____ SUPPLIED MATERIAL

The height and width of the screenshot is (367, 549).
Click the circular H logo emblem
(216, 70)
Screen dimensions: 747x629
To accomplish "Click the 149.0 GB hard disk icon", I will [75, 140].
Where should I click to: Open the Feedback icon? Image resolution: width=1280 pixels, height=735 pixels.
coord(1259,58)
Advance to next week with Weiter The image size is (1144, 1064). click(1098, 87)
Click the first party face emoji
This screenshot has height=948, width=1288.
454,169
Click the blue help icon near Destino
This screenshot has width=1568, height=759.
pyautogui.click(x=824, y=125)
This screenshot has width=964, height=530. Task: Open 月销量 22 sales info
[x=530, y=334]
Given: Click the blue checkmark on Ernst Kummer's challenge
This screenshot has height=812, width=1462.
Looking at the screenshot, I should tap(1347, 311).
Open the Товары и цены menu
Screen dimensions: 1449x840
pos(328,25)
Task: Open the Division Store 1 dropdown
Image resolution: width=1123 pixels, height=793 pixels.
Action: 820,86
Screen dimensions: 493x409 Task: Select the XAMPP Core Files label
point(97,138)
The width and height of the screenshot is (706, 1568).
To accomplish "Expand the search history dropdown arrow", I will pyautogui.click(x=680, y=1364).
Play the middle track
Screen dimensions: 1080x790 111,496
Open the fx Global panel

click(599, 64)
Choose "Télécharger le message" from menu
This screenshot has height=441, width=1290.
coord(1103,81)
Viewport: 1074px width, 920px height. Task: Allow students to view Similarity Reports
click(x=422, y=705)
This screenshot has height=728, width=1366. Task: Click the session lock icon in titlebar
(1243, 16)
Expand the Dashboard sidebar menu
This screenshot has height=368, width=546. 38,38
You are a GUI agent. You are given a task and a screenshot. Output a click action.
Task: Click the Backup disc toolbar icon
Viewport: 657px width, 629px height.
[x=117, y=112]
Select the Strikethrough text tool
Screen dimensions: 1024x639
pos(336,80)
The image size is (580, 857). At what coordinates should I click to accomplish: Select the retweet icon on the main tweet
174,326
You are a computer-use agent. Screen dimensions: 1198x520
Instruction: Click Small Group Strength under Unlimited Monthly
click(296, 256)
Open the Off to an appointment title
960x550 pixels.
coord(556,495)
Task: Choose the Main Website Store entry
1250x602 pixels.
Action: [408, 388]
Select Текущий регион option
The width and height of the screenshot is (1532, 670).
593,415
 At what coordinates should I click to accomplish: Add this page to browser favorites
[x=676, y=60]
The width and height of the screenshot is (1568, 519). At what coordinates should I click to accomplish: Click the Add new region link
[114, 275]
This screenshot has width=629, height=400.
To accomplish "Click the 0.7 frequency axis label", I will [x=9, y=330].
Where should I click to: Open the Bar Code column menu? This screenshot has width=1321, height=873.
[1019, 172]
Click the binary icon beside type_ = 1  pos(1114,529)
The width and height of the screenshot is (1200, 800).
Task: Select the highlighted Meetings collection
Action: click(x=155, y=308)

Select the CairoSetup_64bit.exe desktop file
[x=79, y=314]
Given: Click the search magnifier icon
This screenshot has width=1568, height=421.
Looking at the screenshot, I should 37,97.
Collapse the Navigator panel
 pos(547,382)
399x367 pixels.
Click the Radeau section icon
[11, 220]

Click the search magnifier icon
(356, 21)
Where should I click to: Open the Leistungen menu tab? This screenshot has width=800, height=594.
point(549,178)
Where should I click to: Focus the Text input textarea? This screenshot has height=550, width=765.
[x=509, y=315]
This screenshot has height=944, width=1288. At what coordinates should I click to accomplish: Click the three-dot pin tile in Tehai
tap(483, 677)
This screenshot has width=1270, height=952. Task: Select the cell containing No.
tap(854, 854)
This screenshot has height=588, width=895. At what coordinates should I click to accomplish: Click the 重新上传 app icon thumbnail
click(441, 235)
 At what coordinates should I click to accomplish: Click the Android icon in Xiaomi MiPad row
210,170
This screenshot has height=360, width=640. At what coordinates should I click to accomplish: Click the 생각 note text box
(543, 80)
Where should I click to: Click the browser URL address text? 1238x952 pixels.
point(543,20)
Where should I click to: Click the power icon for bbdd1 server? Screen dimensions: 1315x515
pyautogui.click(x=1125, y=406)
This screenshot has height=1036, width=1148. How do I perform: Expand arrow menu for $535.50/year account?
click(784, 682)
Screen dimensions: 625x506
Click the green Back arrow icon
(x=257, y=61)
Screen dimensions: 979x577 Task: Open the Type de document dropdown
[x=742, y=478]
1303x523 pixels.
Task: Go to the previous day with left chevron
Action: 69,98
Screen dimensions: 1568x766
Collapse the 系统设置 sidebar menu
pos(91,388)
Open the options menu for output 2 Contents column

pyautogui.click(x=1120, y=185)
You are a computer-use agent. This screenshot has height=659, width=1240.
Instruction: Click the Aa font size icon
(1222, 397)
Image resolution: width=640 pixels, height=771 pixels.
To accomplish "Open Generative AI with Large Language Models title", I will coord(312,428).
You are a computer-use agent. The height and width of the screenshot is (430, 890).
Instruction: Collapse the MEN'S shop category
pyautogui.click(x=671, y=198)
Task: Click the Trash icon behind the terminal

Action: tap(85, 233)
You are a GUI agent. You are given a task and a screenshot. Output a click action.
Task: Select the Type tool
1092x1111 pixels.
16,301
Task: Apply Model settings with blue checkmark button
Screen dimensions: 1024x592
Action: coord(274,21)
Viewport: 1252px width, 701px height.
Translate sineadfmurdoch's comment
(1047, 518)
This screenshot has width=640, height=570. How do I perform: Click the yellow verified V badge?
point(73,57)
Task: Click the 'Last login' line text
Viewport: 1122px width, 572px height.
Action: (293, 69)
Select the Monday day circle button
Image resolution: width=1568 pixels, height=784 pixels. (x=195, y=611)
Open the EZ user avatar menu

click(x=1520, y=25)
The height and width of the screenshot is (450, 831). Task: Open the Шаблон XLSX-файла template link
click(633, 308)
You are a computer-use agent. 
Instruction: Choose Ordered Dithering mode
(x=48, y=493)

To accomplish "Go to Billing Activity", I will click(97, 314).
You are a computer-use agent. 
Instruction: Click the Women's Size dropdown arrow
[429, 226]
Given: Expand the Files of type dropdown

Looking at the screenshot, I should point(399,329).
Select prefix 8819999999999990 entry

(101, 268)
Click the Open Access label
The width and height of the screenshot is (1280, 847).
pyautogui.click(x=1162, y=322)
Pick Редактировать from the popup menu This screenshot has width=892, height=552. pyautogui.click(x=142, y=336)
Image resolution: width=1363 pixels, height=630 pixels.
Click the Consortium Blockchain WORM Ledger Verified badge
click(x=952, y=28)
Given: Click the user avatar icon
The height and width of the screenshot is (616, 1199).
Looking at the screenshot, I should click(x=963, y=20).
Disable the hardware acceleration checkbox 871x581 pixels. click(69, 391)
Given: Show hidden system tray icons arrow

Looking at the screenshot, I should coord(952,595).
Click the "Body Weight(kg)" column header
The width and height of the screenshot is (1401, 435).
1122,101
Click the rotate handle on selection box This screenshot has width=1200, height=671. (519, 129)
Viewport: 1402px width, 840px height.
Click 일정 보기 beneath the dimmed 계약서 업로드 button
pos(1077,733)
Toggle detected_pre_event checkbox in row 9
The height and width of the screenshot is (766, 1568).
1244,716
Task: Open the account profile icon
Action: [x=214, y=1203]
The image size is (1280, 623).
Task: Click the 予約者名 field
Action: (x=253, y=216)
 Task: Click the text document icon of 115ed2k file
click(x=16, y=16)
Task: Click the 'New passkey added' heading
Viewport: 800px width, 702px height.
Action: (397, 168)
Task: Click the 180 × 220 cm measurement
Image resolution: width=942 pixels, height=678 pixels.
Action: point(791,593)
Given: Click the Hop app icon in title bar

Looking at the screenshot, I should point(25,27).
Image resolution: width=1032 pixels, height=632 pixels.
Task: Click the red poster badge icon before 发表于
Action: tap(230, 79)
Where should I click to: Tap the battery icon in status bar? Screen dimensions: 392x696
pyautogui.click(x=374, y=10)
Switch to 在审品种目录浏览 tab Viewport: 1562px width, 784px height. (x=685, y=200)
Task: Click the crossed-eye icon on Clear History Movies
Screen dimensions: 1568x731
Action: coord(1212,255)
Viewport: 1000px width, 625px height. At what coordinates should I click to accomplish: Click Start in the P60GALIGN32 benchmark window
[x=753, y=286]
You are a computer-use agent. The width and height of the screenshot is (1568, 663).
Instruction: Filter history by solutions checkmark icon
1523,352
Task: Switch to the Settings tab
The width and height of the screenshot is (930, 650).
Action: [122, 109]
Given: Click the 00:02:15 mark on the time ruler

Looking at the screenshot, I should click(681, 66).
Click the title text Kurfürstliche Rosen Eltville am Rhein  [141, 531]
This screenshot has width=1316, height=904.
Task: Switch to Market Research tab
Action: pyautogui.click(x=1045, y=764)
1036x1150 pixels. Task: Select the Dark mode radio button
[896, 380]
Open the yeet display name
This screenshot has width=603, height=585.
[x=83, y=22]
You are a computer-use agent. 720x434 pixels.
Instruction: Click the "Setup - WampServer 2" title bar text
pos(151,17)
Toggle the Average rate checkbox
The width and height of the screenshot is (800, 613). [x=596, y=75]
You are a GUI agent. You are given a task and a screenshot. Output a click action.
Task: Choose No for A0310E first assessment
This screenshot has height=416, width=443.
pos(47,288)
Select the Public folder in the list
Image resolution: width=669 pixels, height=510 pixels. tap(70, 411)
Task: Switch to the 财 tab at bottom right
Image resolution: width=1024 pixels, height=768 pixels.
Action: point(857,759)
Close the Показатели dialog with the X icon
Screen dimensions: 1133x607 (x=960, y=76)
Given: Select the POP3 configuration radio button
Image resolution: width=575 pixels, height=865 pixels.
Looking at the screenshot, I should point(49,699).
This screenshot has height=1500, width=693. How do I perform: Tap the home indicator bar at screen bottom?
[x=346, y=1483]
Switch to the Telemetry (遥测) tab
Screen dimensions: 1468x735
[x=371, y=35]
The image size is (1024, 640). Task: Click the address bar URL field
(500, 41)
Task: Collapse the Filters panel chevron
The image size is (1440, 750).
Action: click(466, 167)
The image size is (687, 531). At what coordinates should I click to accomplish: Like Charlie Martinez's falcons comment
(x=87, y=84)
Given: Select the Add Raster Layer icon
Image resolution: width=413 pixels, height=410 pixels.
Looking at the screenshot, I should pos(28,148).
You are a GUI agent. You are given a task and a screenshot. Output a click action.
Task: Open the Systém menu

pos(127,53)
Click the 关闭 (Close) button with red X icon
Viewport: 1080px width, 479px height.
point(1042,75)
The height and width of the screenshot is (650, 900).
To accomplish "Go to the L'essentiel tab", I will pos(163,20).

________

**WORK TO BE COMPLETED:** What you retype should run from the first line of the entries above through the line containing "Click the blue help icon near Destino", exactly and in full.

**RESPONSE FOR THIS EXERCISE:**
The height and width of the screenshot is (367, 549).
Click the circular H logo emblem
(216, 70)
Screen dimensions: 747x629
To accomplish "Click the 149.0 GB hard disk icon", I will [75, 140].
Where should I click to: Open the Feedback icon? Image resolution: width=1280 pixels, height=735 pixels.
coord(1259,58)
Advance to next week with Weiter The image size is (1144, 1064). click(1098, 87)
Click the first party face emoji
This screenshot has height=948, width=1288.
454,169
Click the blue help icon near Destino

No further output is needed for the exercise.